Well, on my planet, email is a luxury. As an example, neither of my grandmothers-in-law have access to a computer, and if I want to tell them about this cool new website I saw, and show them the great writing, and stylish pictures, I'm forced to print it out and mail it. Of course, I could send it overnight, via Fedex, for $12.95 or whatever. Or I could send it via the USPS for a total of 34¢.

Crunch,

Appreciate the link, but there are all sorts of ways you could get email access for your grandmothers, including tons of cheap used computers and a free ISP and/or taking them to a library.

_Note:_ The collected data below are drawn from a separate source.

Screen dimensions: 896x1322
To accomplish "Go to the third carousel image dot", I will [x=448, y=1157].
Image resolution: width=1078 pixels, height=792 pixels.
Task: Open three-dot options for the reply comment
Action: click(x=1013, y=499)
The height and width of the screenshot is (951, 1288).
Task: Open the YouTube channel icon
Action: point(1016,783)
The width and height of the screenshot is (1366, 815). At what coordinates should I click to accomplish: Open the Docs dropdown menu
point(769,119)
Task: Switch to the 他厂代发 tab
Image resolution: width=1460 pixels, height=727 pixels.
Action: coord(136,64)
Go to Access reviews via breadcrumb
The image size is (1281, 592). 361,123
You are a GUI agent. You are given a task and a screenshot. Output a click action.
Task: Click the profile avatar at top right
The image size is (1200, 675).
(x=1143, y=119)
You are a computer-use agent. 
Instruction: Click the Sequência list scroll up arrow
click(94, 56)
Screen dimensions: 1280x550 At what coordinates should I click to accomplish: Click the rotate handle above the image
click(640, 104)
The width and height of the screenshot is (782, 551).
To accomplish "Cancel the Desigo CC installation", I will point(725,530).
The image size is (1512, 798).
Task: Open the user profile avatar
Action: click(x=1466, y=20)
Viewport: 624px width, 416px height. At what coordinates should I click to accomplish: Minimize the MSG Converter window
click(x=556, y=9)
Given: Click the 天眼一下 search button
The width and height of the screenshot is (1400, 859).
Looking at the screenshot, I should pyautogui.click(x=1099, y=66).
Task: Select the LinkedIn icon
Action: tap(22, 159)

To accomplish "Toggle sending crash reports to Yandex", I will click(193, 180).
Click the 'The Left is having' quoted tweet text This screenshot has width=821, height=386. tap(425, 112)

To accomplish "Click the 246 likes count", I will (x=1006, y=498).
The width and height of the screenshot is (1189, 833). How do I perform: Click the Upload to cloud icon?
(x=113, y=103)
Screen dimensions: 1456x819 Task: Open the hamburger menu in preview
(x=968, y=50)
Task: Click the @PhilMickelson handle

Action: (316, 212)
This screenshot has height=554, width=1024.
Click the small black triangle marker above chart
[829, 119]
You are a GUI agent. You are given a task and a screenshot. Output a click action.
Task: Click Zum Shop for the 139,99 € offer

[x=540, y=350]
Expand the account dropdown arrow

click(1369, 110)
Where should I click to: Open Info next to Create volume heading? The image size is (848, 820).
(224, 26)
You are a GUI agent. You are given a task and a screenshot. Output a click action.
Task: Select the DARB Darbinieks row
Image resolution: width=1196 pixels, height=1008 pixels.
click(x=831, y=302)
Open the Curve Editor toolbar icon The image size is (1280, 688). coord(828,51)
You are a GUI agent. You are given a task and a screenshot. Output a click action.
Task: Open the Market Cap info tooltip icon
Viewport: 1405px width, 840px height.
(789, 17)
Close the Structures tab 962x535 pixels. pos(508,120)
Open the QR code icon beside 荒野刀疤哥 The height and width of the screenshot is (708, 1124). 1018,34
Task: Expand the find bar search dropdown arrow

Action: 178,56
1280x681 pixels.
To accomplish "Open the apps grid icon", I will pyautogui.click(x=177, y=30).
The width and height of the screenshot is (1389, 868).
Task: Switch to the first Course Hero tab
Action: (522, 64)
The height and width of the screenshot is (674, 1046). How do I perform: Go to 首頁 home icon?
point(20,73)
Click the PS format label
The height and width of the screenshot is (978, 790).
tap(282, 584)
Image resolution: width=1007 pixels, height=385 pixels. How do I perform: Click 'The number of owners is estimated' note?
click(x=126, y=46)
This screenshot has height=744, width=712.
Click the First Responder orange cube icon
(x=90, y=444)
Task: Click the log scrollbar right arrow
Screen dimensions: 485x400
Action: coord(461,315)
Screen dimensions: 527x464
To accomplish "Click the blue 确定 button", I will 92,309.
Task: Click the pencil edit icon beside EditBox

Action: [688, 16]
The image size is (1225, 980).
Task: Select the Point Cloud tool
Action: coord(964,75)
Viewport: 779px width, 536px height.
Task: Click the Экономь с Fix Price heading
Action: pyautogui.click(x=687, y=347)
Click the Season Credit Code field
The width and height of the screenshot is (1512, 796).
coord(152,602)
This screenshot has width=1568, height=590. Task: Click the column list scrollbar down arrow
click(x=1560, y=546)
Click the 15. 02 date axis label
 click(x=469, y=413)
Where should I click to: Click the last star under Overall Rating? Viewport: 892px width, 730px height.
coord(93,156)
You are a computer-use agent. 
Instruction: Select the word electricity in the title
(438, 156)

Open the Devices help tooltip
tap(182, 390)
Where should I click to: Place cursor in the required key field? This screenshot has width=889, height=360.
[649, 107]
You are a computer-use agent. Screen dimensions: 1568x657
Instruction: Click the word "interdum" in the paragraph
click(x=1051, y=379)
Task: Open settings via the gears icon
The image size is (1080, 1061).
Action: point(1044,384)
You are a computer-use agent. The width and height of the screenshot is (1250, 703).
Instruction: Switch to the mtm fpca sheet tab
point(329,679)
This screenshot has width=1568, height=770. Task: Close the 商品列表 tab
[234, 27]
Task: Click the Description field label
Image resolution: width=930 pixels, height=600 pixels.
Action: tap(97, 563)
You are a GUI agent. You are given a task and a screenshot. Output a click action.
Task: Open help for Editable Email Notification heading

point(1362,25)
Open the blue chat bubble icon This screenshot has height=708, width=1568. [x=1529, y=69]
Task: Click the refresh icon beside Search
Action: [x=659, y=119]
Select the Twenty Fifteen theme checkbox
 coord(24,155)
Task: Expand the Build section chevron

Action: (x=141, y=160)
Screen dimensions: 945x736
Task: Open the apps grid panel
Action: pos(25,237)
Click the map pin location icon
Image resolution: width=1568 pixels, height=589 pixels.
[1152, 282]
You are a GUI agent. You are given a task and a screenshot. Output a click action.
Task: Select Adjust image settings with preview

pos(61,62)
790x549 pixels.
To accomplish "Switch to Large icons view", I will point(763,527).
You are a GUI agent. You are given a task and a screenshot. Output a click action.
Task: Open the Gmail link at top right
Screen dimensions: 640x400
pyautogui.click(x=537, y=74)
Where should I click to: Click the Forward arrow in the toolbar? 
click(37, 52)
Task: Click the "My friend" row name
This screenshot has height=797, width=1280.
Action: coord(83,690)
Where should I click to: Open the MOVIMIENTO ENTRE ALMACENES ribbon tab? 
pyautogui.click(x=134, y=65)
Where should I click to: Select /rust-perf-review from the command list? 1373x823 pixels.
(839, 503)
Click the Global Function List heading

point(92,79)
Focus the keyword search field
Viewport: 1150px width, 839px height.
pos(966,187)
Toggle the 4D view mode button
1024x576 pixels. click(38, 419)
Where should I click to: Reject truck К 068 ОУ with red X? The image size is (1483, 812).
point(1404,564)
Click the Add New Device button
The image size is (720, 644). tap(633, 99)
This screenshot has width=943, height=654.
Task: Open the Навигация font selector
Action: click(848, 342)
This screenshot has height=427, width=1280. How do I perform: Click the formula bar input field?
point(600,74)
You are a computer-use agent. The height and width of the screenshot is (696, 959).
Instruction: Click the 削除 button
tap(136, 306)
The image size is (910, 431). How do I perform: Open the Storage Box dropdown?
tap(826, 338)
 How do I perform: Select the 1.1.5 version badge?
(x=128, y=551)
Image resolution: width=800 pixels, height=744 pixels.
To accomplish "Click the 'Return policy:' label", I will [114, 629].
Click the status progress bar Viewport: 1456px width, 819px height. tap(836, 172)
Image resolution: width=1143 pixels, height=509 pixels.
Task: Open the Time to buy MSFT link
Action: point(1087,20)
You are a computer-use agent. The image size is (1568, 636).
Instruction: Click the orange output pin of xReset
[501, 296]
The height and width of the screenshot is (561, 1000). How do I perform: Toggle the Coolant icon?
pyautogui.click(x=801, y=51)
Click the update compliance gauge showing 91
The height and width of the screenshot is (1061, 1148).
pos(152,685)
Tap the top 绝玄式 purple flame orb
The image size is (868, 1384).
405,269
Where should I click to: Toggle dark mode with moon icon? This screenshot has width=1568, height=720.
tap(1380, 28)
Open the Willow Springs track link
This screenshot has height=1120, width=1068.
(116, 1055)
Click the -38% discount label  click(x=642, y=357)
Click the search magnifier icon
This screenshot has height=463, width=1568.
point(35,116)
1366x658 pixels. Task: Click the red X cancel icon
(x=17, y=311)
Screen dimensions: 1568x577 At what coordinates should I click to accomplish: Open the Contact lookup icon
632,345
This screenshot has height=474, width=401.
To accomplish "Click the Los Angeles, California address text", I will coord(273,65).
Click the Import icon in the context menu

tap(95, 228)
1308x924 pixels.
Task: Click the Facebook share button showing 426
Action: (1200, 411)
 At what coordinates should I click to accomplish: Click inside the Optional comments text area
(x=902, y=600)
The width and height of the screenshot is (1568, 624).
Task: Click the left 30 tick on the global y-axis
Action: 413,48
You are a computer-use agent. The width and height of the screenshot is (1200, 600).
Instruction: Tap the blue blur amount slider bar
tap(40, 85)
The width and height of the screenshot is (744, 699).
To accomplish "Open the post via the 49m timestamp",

And comparing FedEx's $13 overnight to the post office's $0.34 is invalid because federal law prevents FedEx from providing a cheap first class letter delivery service. The USPS overnight delivery is just as expensive as FedEx, and they get our tax money.
posted by ljromanoff at 9:30 AM on May 17, 2001


Gee, you mean the USPS is still doing better than amazon.com and about 40 billion publicly traded different U.S. companies? Heck, last I heard, there was a rumor that WorldCom might sell. I'd like to see a comparison of the Postal Service's debt too, especially considering that it's forced to open a lot of new locales by law. Also it can't set a lot of its own rates. Finally, is anyone here familiar with the fact that the Post Office was doing better financially before one of the DuPonts and a number of CEOs decided it needed to modernize and become more business like? It was only when those cats called for a reform commission that the Post Office became the Postal Service. Automation, for the record, actually slowed delivery rates. Sheesh.

If it does go completely bankrupt, by the way, could Alan Greenspan bail it out the way he did Long-Term Capital Management?